### EXERCISE REQUIREMENTS
Tell how many lines in the listing below contain the word "field", giving the number alone.
━━━ GIVEN RECORDS ━━━
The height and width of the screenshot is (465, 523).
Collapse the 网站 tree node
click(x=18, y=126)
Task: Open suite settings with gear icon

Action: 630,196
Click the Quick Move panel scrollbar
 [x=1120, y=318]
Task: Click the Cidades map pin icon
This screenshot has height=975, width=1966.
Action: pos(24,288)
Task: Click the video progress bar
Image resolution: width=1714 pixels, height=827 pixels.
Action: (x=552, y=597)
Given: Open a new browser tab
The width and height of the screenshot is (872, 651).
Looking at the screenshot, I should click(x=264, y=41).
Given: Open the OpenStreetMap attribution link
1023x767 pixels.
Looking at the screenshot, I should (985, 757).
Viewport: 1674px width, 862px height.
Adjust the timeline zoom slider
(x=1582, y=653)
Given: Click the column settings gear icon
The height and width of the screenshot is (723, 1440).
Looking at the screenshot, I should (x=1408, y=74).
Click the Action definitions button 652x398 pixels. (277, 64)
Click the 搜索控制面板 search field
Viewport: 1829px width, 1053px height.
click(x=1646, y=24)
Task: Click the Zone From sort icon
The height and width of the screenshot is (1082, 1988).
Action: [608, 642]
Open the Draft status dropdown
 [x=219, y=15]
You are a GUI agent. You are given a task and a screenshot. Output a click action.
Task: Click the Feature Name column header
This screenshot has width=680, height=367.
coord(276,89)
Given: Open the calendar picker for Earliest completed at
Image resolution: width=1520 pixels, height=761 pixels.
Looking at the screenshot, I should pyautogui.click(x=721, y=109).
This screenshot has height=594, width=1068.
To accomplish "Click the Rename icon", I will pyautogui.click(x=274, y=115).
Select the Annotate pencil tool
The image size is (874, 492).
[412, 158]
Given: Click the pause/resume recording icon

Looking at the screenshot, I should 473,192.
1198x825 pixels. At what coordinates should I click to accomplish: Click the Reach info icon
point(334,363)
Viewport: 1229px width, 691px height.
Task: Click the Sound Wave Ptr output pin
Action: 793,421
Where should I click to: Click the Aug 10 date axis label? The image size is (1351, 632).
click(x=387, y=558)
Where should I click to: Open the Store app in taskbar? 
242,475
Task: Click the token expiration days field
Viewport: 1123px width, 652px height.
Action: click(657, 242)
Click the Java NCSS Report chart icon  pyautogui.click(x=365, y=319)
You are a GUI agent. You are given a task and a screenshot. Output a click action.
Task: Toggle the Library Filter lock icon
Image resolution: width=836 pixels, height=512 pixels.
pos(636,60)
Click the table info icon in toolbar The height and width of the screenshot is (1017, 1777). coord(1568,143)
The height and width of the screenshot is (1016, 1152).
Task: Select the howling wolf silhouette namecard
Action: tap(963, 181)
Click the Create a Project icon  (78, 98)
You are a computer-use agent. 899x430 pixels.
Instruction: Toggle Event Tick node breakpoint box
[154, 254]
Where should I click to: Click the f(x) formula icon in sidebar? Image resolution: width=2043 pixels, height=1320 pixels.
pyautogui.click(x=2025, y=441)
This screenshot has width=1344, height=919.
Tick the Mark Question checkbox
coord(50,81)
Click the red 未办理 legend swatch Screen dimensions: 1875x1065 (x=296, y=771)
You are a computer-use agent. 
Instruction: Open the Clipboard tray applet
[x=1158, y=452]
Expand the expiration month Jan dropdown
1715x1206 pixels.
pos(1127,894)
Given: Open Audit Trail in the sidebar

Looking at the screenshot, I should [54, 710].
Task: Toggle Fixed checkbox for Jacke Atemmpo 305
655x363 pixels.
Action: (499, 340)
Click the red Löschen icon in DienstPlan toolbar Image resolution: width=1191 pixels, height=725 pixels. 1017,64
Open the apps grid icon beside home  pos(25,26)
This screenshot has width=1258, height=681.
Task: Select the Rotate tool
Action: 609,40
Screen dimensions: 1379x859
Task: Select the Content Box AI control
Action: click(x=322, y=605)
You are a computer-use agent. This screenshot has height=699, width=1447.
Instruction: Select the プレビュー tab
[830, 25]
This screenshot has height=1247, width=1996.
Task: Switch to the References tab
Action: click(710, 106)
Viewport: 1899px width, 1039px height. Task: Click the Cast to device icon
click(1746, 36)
━━━
### OUTPUT FOR THIS TASK
2